### Selected extract
******
# Circle of fifths...



## Whitechapel7 (May 7, 2012)

So im trying to move into a better understanding of songwriting, however, i overlooked this part of theory when i began. i try to figure it out and it ends up in fury, wrath, and lashing out irrationally...or i look like this --->
Anyways, could someone be so kind and describe how it works to me? i would be forever thankful. and if there is already a post for it, i'm sorry but i couldn't find it, even with the search feature. thank you again.


----------



## drgamble (May 7, 2012)

The circle of fifths have to do with figuring out the key of a song based off of the number of sharps/flats are in the key signature. For example, c major has no sharps or flats. If you go up a fifth from C to G major, you now have one sharp, F#. If you go up a fifth from G to D, you have 2 sharps, F# and C#, etc.


----------



## Solodini (May 7, 2012)

The free sample chapters of my book explain the cycle of fifths, how it works and how to use it. There's a link to it in my sig. If you face any difficulties with it or have any questions, ask and you shall receive help.


----------



## Whitechapel7 (May 7, 2012)

thank you so very much guys.


----------



## Konfyouzd (May 7, 2012)

Well apparently (according to the first response anyway) I didn't understand wtf it was either although I was convinced I did.
******
[Data entries]
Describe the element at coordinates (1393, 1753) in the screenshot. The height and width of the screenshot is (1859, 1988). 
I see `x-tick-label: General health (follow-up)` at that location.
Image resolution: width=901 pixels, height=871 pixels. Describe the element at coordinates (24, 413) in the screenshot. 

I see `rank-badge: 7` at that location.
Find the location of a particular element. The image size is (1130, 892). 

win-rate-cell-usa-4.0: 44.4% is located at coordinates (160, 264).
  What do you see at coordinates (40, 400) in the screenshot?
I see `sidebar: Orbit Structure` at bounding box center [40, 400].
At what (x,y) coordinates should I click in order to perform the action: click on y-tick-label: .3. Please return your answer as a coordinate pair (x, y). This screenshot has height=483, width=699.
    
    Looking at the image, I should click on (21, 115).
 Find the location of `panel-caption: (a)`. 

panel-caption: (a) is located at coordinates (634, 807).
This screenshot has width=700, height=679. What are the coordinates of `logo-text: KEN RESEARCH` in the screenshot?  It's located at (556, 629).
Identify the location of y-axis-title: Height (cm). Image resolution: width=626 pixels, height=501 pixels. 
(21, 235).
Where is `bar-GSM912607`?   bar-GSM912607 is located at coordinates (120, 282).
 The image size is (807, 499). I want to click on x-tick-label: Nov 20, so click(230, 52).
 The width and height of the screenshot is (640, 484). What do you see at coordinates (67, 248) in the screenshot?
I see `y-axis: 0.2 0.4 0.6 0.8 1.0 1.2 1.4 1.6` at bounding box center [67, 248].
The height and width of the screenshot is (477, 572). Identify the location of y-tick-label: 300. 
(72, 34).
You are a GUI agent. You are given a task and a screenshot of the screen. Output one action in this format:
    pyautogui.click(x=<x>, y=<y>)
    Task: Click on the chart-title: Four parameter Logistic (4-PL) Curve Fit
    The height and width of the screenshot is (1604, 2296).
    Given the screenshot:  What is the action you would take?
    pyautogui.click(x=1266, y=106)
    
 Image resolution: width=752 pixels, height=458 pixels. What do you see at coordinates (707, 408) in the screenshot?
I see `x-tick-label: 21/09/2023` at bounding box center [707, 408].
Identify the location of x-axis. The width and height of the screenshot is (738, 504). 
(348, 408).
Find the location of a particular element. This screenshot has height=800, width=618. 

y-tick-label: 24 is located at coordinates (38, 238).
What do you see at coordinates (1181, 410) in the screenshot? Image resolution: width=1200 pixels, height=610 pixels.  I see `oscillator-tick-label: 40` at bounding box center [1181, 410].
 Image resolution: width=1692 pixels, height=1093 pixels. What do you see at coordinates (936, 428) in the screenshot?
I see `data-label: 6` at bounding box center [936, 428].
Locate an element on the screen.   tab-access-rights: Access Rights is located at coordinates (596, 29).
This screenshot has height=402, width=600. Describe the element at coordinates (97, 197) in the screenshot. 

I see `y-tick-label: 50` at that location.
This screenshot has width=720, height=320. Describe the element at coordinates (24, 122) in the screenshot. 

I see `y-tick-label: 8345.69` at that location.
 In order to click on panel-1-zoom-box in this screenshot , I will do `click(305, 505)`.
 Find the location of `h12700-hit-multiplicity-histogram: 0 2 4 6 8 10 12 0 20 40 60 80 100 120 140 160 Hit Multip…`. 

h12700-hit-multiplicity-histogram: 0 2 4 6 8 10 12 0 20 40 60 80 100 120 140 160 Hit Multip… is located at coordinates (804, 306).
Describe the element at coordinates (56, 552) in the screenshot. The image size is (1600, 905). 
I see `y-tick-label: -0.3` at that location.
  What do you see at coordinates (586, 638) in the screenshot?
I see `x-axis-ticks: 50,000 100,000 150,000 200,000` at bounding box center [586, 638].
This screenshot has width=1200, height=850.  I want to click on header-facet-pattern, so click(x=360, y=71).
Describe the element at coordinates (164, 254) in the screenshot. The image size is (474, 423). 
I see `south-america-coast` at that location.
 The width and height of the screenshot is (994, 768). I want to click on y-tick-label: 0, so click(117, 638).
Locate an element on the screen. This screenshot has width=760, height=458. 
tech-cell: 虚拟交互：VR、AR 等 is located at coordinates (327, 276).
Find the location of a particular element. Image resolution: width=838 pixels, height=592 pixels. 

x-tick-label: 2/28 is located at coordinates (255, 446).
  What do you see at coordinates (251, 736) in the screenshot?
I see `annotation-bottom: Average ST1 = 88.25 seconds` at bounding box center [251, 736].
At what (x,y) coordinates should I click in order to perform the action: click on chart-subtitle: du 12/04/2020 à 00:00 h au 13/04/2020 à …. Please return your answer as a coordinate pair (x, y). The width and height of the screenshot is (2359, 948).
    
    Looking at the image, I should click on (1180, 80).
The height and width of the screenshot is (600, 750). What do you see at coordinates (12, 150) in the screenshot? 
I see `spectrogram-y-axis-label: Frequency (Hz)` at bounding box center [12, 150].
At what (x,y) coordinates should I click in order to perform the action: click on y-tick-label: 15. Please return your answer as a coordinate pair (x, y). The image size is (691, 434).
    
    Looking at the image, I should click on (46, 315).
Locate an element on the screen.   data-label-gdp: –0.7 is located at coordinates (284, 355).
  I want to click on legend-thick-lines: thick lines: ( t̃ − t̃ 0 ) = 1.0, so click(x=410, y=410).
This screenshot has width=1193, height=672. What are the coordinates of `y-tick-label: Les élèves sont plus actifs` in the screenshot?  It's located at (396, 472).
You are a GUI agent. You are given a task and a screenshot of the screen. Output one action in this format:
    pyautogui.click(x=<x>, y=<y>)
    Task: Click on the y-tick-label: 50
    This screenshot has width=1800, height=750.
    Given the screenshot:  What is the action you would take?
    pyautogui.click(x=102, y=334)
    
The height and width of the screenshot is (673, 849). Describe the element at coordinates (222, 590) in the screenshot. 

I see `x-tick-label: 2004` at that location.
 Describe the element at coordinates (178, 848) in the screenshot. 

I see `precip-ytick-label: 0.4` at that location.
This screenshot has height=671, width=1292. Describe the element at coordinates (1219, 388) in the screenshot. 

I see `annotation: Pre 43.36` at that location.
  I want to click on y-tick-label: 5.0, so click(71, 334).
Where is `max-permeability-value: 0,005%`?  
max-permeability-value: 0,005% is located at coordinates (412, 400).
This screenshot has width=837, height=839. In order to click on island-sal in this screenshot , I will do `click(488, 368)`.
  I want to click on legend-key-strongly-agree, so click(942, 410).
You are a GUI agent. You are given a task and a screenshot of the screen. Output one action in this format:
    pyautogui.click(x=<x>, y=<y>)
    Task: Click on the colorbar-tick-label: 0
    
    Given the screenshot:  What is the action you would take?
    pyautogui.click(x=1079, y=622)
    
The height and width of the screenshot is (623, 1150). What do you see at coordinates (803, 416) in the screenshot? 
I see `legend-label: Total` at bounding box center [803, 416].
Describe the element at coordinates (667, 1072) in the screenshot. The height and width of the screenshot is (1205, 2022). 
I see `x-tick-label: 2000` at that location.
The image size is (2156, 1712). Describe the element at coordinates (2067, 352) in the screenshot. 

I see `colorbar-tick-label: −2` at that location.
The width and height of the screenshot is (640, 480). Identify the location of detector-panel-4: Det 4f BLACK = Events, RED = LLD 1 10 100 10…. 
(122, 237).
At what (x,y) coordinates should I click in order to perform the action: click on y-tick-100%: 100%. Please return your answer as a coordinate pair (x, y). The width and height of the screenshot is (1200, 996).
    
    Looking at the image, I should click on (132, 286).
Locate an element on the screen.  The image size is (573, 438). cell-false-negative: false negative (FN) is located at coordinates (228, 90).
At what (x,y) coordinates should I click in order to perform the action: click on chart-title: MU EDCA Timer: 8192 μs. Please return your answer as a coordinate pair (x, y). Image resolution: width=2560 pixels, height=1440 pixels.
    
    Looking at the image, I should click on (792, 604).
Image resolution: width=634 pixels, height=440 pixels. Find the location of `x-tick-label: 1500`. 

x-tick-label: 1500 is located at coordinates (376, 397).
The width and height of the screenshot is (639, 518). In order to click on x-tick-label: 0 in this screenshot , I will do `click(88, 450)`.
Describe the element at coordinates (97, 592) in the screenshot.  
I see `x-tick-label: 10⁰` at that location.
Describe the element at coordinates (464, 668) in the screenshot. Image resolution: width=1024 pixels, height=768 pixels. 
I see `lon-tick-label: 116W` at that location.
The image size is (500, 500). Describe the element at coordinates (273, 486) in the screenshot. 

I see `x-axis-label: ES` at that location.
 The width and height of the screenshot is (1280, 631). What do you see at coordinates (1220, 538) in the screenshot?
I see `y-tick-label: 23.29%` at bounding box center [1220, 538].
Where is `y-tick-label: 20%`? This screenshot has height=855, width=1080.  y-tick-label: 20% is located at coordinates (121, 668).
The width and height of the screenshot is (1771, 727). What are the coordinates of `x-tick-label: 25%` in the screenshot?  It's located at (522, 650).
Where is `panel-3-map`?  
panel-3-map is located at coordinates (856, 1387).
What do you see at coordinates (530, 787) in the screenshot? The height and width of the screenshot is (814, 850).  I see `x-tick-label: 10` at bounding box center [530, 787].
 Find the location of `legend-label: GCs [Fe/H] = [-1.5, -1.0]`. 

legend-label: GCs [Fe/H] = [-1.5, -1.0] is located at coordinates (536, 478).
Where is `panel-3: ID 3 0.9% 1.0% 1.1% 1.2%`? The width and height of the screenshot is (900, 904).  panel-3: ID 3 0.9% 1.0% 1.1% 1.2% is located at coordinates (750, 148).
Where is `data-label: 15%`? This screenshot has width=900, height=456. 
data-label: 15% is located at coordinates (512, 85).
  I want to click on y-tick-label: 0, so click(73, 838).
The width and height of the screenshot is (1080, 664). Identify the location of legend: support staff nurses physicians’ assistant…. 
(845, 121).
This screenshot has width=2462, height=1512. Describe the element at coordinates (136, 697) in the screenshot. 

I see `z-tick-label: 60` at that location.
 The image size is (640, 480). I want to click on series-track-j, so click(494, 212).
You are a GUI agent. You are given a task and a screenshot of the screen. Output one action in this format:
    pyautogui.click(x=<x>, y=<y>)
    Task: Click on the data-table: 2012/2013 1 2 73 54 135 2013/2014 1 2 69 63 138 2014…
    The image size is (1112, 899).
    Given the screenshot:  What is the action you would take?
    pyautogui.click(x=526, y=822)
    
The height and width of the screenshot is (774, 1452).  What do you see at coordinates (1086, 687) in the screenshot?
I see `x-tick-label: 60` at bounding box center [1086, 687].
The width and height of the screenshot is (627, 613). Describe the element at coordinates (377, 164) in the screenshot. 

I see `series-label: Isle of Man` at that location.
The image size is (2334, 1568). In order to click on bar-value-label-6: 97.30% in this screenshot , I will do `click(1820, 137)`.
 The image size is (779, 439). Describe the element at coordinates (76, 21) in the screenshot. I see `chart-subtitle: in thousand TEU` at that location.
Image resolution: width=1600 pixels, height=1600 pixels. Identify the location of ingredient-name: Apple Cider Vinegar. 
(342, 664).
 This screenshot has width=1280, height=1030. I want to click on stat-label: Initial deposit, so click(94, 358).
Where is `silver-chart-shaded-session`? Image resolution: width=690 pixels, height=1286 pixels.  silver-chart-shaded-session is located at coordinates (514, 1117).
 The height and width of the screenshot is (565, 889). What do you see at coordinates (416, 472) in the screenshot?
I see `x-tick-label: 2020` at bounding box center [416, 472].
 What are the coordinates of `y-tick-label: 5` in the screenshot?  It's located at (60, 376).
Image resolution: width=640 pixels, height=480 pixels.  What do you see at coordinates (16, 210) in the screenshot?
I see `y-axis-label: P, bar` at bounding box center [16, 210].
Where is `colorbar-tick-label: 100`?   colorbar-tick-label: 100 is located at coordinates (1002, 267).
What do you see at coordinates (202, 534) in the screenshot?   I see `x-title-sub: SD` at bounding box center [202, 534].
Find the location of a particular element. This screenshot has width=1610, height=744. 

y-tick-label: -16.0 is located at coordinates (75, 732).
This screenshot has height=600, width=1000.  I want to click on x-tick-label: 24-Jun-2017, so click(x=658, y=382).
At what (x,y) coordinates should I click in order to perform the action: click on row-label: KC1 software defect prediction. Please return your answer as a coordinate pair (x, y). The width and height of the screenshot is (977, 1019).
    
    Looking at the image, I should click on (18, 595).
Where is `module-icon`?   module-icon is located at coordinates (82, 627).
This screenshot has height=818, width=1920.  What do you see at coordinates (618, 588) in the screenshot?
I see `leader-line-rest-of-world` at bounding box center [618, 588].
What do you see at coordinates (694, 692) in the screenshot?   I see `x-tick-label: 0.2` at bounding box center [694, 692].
******
### Problems and tasks
• A. In the circle of fifths thread, which two sharps are in the key of D?
• B. Could you echo the circle of fifths thread word for word between "So im trying" and "and C#, etc.", inclusive?

### Task results
• A. F# and C#

• B.
So im trying to move into a better understanding of songwriting, however, i overlooked this part of theory when i began. i try to figure it out and it ends up in fury, wrath, and lashing out irrationally...or i look like this --->
Anyways, could someone be so kind and describe how it works to me? i would be forever thankful. and if there is already a post for it, i'm sorry but i couldn't find it, even with the search feature. thank you again.


----------



## drgamble (May 7, 2012)

The circle of fifths have to do with figuring out the key of a song based off of the number of sharps/flats are in the key signature. For example, c major has no sharps or flats. If you go up a fifth from C to G major, you now have one sharp, F#. If you go up a fifth from G to D, you have 2 sharps, F# and C#, etc.